МИЛОЧКА. Вы скучали?

ПРЕДСЕДАТЕЛЬ. Некогда было.

МИЛОЧКА. А вы сами из каких мест?

ПРЕДСЕДАТЕЛЬ. Дальний. В наших местах яблоки хороши. За городом Липецком я родился, в селе Мурино. (Встает). Разговорился... (Идет к двери, возвращается). Ездил я туда. Хорошо там. И тут хорошо. Тут я многое своими руками вырастил. Те места я, скажем, как родную мать люблю, а здешние — как детей. И тут Россия и там Россия. Все один Советский Союз... Дрова-то привезли?

МИЛОЧКА. Для кухни? Да.

ПРЕДСЕДАТЕЛЬ. Ночью ездили?

МИЛОЧКА. Да. Днем все лошади на уборке были.

ПРЕДСЕДАТЕЛЬ. Ладно... (Указывает на детский рисунок, висящий на стене). Это кто рисовал?

МИЛОЧКА. Галя Орлова.

ПРЕДСЕДАТЕЛЬ. Море?

МИЛОЧКА. Да. Вот это наша подводная лодка. А это их линкор.

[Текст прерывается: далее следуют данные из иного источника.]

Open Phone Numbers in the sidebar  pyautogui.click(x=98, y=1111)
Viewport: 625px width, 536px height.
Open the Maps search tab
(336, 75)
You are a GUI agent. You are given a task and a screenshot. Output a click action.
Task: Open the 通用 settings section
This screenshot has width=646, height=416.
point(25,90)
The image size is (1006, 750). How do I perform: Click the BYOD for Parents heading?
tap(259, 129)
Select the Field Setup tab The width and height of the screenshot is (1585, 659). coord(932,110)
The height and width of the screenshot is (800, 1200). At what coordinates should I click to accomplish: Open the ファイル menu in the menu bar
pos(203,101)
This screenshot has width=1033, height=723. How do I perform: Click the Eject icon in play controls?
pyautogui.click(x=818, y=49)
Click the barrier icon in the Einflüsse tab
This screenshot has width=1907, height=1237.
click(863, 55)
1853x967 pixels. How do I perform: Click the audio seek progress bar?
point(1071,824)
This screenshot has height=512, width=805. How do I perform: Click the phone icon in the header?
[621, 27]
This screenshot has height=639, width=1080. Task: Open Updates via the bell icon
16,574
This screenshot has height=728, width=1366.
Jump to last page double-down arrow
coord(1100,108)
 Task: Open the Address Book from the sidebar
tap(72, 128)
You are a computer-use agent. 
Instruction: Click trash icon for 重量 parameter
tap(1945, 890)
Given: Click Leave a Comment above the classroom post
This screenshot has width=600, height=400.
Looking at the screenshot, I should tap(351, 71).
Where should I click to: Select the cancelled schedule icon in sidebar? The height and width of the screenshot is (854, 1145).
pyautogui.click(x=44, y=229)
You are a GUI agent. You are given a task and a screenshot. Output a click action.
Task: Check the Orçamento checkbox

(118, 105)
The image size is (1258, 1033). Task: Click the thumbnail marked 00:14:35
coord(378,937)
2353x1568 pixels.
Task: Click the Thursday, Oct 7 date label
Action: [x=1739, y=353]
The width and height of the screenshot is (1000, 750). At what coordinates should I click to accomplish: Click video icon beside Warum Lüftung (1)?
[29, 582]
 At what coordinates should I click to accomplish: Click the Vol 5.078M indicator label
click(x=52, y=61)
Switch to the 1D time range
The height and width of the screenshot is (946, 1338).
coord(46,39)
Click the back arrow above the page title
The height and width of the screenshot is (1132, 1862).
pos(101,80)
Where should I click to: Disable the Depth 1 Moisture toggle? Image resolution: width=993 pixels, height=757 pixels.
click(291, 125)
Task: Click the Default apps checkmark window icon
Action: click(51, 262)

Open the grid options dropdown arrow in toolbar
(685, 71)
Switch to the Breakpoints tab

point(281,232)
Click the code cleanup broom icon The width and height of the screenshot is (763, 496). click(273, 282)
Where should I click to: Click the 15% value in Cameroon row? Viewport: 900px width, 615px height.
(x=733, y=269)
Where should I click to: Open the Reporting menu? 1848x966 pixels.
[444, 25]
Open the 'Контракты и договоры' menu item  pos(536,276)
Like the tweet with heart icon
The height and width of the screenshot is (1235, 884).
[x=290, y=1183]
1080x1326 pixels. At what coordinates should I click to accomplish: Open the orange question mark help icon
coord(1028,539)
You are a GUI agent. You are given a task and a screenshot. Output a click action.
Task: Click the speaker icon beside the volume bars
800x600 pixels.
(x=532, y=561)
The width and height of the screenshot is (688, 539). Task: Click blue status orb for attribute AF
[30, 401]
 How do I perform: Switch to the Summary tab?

ПРЕДСЕДАТЕЛЬ. А это, значит, торпеда. Так. Красиво. Ты скажи ей, Гале. Для конторы в колхозе просили, мол, что-нибудь нарисовать.

МИЛОЧКА. Непременно скажу! Она будет очень рада.

ПРЕДСЕДАТЕЛЬ. У вас тут хорошо.

МИЛОЧКА. Это мы еще зимой начали делать уют во всем интернате.

ПРЕДСЕДАТЕЛЬ. Хорошо у вас. Некогда мне, но к вам я люблю приходить. Встречаете вы приветливо, вежливо, как будто я к вам на именины пришел, гостем, а не по делу.

МИЛОЧКА. А мы, правда, рады вам.

ПРЕДСЕДАТЕЛЬ. Ну, Леня, я надеюсь на тебя. Иди с утра в понедельник в конный двор — и все...

Грохот в комнате старших.

МИЛОЧКА. Что такое? Упал кто-нибудь с топчана, что ли?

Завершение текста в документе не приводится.